Humans, as far as I know, are the only species where grandmothers take active care of the youngest generation.
So, is there an advantage for grandmothers being heavier so they can take care of the active young?
What is the weight of extant hunter gatherer grandmothers? Are they heavier than younger hunter gatherer women?
And so, are today’s grandmothers only heavier because of SAD eating, or because there remains the effects of a biological advantage that would have been important for our ancestors?
(And of course, we are proportionally much heavier today).


(Susan) #47

I am the primary caregiver for my 3 year old grand daughter that lives with us (so does her mom) but she is a main motivation for me to get healthy, slim and trim and in shape to be able to walk her back and forth to school in the fall of 2020 (30 min each way for that is a total of about 2 hours walking for me a day). I might not be at goal weight by then but I hopefully will weigh a lot less then now). I need to be less weight then I am now to “take care of the active young”.

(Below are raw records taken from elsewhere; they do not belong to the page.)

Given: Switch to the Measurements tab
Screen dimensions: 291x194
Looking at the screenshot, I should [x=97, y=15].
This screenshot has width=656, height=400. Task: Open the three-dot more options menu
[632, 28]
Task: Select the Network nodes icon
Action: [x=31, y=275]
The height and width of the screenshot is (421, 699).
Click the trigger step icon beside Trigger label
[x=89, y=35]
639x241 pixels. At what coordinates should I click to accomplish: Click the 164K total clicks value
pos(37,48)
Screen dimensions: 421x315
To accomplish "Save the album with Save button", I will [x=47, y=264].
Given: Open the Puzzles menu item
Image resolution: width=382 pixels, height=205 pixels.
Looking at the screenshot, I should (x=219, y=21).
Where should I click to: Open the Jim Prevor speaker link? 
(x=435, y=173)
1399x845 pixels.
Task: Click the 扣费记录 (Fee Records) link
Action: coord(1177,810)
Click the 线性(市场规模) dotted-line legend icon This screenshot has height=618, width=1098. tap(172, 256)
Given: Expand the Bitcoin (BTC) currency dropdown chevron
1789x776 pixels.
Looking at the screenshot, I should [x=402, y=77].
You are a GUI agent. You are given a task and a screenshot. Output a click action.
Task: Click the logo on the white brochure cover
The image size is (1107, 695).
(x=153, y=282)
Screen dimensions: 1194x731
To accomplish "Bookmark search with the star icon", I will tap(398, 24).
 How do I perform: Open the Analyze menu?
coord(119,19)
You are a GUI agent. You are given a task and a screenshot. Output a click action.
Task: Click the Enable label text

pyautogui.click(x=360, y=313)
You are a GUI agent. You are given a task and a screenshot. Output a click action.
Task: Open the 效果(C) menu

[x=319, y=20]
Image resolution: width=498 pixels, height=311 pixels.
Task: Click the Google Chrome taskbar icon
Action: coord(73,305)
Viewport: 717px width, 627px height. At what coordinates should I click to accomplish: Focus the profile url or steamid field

I was 293 (in February) I am now 248 and my goal weight I am not 100 percent sure on, but for sure I need to lose another 120 or more pounds to look and feel healthy.


(Ken) #48

Lot’s of interesting points in this thread, I’ll add a few more from memory, without digging into my files.

Paul is right about Paleo longevity, with the Mean of life expectancy being fairly close to what it is today. The Australian Aboriginal people were also very long lived, even having a specific name for their elderly. Most mortality was accident related, childhood diseases were fairly rare as nursing typically went to three years or more. Young kids were not exposed to the immuno suppressive effects of a carb based diet.

A fascinating study done about Plague survival has been done on an English village tracing survival with a genetic link. One thing overlooked is an account of a woman that was stricken, became delerious for several days, and then woke up famished and consumed a large amount of bacon fat. The scientists presented this as an insignificant anecdote, but I consider it indicative. Since she had been delirious for several days, her body was nutritionally depleted. Her consumption of the fat immediately threw her into deep lipolysis with high ketone numbers etc. IMO, this massively boosted her immune system and reduced her viral/bacterial load and enabled her to survive. I doubt she would have if she had had bread or gruel available instead of fat.